Volkas, the son of Auschwitz survivors and resistance fighters from World War II, created Healing the Wounds of History, a therapeutic approach in which theatre techniques are used to work with groups of participants from two cultures with a common legacy of violent conflict and historical trauma. He was moved by his personal struggle to address the issues that arose from his own legacy, including victimization and perpetration, identity, meaning and grief. Healing the Wounds of History has received international recognition for its work in bringing together groups in conflict: Descendants of Holocaust survivors and The Third Reich; Palestinians and Israelis; Japanese, Chinese and Koreans on their legacy of WWII; Armenians and Turks on the legacy of genocide; African-Americans and European-Americans on the legacy of slavery; Tamil and Singhalese in the aftermath of the Sri Lankan Civil War and between the factions involved in the Lebanese Civil War.
Volkas is also Artistic Director of The Living Arts Playback Theatre Ensemble, which is in now in its 22nd year of existence. Playback Theatre transforms personal stories into improvised theatre pieces. At the heart of Armand’s work is a profound respect for the power of personal story to build bridges between people and cultures.
Volkas has an MFA in Theatre/Acting from the University of California, Los Angeles, an MA in Clinical Psychology/Drama Therapy from Antioch University. He is also a registered drama therapist and a board certified trainer with the National Association for Drama Therapy.

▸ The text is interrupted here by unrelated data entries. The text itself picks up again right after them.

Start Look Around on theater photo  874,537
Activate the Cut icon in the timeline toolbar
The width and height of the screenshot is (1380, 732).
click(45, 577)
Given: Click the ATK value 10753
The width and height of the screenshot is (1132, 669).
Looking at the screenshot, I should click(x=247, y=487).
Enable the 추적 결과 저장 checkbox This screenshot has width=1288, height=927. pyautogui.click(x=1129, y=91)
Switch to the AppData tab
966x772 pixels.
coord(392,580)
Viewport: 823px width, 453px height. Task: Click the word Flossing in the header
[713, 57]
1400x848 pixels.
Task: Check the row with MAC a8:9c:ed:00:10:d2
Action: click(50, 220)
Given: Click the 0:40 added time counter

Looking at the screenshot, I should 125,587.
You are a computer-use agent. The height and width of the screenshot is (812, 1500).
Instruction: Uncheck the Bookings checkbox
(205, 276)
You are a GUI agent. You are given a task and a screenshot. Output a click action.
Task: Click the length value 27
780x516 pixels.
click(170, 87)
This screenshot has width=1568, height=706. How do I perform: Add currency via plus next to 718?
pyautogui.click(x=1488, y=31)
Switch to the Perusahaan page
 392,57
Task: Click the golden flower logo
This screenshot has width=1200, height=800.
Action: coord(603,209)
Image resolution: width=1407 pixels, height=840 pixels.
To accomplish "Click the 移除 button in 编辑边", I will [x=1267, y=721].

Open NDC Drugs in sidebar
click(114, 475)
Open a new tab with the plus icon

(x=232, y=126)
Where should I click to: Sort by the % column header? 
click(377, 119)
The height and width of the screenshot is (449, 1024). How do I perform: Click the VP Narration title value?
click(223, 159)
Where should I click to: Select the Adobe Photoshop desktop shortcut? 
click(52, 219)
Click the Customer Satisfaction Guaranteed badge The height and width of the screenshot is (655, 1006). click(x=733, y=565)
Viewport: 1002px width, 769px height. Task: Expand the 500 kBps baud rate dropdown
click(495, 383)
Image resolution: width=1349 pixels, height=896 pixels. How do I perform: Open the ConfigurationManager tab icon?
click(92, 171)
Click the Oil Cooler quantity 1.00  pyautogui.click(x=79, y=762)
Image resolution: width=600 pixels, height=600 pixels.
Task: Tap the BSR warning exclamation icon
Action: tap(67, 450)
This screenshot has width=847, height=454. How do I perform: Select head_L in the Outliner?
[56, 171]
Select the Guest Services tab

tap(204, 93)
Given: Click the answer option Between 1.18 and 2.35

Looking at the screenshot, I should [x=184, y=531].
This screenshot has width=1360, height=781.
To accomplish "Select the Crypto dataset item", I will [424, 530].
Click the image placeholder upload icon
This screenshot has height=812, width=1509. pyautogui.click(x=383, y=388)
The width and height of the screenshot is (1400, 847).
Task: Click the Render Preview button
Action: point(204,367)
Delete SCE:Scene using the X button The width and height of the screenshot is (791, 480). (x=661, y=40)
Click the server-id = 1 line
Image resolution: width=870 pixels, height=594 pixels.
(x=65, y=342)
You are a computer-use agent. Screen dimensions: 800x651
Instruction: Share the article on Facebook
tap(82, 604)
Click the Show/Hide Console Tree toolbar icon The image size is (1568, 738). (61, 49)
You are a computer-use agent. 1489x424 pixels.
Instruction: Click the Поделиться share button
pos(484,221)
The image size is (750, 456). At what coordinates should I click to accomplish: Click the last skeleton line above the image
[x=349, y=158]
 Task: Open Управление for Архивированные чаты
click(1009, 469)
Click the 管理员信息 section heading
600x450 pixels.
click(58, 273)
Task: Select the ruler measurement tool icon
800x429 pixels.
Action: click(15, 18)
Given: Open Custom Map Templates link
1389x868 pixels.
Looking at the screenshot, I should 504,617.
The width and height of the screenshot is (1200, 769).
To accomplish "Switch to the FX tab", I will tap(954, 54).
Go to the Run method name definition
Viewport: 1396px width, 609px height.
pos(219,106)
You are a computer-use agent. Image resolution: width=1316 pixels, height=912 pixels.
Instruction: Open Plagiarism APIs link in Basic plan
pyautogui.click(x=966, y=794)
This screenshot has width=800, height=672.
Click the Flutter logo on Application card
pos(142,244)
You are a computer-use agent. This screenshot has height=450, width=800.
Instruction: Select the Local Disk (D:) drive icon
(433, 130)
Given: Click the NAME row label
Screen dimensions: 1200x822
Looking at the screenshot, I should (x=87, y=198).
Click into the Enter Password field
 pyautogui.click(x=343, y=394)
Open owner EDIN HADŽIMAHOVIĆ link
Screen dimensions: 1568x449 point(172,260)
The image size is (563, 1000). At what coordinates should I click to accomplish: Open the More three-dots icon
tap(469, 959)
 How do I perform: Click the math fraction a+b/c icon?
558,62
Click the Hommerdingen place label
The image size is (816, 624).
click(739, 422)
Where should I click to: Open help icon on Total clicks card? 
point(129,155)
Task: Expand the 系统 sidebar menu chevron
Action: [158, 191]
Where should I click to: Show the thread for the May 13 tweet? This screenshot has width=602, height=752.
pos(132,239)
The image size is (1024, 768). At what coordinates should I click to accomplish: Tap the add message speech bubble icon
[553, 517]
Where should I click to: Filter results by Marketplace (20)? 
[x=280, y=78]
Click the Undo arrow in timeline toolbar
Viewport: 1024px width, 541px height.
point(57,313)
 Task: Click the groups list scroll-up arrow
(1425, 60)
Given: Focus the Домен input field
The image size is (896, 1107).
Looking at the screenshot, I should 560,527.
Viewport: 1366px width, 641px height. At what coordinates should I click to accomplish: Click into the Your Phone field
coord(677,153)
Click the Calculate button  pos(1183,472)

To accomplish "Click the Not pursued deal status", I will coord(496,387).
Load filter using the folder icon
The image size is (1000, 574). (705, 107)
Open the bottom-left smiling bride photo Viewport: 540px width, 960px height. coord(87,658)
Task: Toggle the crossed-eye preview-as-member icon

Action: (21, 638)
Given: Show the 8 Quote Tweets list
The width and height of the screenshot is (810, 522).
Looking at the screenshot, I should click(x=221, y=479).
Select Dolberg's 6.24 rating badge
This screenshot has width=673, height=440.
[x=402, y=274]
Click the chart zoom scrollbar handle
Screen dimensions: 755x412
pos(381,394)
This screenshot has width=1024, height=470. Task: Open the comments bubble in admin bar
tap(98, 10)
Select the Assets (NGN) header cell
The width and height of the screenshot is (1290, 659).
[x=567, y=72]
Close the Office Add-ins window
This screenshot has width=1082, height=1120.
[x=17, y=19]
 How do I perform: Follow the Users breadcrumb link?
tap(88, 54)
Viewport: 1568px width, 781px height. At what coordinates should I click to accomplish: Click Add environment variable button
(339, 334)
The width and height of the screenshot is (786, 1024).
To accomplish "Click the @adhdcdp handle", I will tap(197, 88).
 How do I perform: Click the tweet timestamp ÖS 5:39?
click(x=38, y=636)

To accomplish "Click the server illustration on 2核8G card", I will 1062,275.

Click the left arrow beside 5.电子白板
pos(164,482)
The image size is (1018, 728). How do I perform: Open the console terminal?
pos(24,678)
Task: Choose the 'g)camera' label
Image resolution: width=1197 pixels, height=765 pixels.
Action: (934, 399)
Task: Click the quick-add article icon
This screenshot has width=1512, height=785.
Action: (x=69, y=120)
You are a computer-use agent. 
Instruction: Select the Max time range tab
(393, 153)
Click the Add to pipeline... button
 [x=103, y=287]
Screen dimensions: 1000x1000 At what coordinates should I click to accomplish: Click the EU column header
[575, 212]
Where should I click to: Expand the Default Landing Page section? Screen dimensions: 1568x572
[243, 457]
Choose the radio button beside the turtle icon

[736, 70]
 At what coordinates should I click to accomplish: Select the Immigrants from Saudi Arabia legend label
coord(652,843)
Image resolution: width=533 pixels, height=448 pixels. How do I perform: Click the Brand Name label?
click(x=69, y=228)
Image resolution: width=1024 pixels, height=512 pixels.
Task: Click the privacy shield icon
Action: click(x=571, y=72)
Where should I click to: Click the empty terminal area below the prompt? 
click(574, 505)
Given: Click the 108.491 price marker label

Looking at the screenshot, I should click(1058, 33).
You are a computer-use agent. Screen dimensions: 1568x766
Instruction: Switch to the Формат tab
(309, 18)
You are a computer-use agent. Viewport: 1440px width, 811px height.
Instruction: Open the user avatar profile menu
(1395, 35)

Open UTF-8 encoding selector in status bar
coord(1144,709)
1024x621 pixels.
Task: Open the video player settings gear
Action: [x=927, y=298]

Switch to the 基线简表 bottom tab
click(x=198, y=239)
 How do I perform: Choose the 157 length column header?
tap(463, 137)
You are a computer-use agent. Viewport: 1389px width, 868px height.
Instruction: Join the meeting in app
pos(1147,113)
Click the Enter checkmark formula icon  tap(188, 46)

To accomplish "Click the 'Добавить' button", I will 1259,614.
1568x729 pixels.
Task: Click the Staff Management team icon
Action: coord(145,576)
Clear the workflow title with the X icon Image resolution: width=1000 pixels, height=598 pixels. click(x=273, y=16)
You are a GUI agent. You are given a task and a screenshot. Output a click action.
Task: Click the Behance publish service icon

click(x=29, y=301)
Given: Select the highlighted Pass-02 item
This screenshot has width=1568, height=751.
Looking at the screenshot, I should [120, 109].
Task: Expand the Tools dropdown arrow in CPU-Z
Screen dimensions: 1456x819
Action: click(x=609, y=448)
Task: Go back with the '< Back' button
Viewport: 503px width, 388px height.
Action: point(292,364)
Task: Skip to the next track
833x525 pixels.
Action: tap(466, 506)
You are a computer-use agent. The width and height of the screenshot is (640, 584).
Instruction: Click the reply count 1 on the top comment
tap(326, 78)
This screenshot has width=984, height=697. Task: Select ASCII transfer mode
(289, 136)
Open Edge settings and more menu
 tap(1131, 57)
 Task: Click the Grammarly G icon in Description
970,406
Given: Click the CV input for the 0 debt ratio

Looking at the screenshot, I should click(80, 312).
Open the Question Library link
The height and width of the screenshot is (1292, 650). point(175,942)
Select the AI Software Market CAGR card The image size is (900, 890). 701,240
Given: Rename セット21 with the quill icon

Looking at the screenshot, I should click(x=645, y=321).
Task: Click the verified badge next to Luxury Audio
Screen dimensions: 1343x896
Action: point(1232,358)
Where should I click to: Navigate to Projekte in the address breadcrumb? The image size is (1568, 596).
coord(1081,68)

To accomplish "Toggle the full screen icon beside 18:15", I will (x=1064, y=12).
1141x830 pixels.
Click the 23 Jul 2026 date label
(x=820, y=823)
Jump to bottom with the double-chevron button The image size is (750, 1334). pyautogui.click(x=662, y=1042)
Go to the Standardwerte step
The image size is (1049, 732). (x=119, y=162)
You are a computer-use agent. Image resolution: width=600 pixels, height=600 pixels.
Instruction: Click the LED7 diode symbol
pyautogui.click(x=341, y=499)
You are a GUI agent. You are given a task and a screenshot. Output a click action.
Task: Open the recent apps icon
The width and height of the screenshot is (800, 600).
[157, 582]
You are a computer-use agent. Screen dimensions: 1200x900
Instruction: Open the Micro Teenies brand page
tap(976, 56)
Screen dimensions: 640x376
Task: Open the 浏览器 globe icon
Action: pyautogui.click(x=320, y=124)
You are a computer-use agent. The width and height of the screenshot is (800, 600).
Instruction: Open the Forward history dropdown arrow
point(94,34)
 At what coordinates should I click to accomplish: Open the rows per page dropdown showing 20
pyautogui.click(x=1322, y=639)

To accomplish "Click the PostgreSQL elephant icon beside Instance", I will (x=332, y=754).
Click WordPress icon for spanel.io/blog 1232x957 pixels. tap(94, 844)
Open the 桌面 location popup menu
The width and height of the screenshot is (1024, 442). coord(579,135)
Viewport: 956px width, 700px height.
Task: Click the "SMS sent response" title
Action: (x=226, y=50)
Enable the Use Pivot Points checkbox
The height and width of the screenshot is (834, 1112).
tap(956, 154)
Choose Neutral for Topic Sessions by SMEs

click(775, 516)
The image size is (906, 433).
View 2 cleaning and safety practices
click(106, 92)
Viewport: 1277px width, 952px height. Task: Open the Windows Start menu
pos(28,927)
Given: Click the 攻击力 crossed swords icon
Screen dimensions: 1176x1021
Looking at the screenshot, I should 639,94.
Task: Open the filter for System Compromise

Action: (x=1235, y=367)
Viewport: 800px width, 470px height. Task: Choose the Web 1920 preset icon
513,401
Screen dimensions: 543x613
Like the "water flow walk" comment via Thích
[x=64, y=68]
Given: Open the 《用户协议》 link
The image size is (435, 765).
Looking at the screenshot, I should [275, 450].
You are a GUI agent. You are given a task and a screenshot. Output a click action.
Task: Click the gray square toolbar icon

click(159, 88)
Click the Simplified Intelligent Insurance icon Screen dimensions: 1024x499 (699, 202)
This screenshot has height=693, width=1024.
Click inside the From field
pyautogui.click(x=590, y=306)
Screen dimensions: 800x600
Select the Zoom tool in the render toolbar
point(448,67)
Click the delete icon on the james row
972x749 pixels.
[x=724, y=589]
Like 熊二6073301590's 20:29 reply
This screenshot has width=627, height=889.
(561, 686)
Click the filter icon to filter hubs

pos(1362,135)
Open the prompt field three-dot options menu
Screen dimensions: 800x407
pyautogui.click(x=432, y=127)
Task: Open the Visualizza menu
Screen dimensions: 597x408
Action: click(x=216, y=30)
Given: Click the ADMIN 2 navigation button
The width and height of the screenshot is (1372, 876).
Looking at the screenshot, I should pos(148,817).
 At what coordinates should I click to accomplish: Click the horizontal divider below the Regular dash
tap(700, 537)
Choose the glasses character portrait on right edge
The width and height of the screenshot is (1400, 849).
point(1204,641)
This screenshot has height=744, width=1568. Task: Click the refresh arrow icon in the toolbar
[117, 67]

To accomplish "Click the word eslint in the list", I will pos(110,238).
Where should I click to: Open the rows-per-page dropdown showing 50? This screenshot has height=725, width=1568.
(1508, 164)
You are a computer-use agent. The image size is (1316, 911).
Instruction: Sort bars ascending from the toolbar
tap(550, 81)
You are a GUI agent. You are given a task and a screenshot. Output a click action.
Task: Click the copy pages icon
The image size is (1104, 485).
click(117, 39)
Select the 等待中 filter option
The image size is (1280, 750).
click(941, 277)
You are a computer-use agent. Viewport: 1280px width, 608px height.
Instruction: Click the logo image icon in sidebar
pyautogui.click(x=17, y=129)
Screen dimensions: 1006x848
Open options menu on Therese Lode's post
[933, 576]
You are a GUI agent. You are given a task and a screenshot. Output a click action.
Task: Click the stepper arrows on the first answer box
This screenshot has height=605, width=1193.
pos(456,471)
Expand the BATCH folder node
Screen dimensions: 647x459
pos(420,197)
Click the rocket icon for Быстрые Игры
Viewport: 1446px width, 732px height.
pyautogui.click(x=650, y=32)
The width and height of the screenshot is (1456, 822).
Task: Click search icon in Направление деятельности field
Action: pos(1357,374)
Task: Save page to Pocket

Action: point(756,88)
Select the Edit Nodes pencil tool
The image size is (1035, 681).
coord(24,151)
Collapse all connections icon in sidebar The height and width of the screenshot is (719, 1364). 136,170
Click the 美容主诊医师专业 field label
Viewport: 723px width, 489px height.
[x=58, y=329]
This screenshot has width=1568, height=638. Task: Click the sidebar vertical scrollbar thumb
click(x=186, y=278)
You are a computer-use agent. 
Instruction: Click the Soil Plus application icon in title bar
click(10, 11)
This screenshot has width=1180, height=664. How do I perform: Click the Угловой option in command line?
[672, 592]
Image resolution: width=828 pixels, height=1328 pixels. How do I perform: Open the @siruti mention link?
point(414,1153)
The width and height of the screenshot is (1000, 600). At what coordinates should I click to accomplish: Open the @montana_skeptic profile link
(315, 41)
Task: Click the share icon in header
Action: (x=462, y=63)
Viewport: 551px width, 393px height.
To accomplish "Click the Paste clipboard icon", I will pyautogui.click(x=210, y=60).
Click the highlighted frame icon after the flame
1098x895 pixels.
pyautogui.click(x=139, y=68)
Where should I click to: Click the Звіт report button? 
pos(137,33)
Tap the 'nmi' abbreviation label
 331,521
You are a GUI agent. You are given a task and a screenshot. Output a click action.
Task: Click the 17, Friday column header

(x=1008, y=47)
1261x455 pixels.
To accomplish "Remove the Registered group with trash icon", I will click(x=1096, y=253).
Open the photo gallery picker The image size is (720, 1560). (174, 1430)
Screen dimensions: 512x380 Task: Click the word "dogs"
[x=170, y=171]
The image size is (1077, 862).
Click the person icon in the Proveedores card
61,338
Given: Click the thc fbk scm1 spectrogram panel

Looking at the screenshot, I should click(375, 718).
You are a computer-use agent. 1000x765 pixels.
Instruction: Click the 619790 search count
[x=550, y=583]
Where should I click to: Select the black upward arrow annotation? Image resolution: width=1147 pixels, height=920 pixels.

Teaching: Healing the Wounds of History: Peacebuilding through Transformative Theater
Cheryl Woelk
Cheryl teaches various courses at EMU’s Intensive English Program. She grew up in Saskatchewan, Canada and obtained a B.A. in English at Canadian Mennonite University. Through Mennonite Church Canada, she served by working with English and peace education at the Korea Anabaptist Center in South Korea. She also has experience in teaching and curriculum development in Canada, China, and East Timor. She has a certificate in TEFL, an MA in Education from EMU, and a graduate certificate in peacebuilding from EMU’s Center for Justice and Peacebuilding. Cheryl enjoys learning languages, reading, and playing hockey.
Teaching: Intensive English for Peacebuilding
Marshall Yoder
Marshall is an attorney committed to bringing peacebuilding concepts to the law. He has an active collaborative law practice – a client-centered process in which the parties and their lawyers commit to resolving disputes outside the courtroom through face-to-face meetings where the lawyers serve as facilitators and process guides in addition to providing legal advice when required. He has designed and trained in learning events for mediators, lawyers, and other professionals using dialogue education, conflict transformation and restorative justice principles. Mr. Yoder is also an assistant affiliated professor at Eastern Mennonite University, where he teaches a pre-law capstone course and instructs in the MBA program in the areas of organizational governance and leadership.
Marshall has served on the Boards of numerous non-profits and is a member of the Collaborative Practice Training Institute, which trains mental health professionals, financial professionals, mediators, and attorneys in the use of a multi-disciplinary approach to resolving disputes. He also serves on the Civil Practice Committee of the International Academy of Collaborative Professionals, where he works with dispute resolution professionals from throughout the world in educating people about collaborative practice. Mr. Yoder uses dialogue education principles both in the classroom and in his practice and sees the model as a natural fit for peacebuilding trainings. He holds a JD from Campbell University School of Law and an MA in Conflict Transformation from Eastern Mennonite University.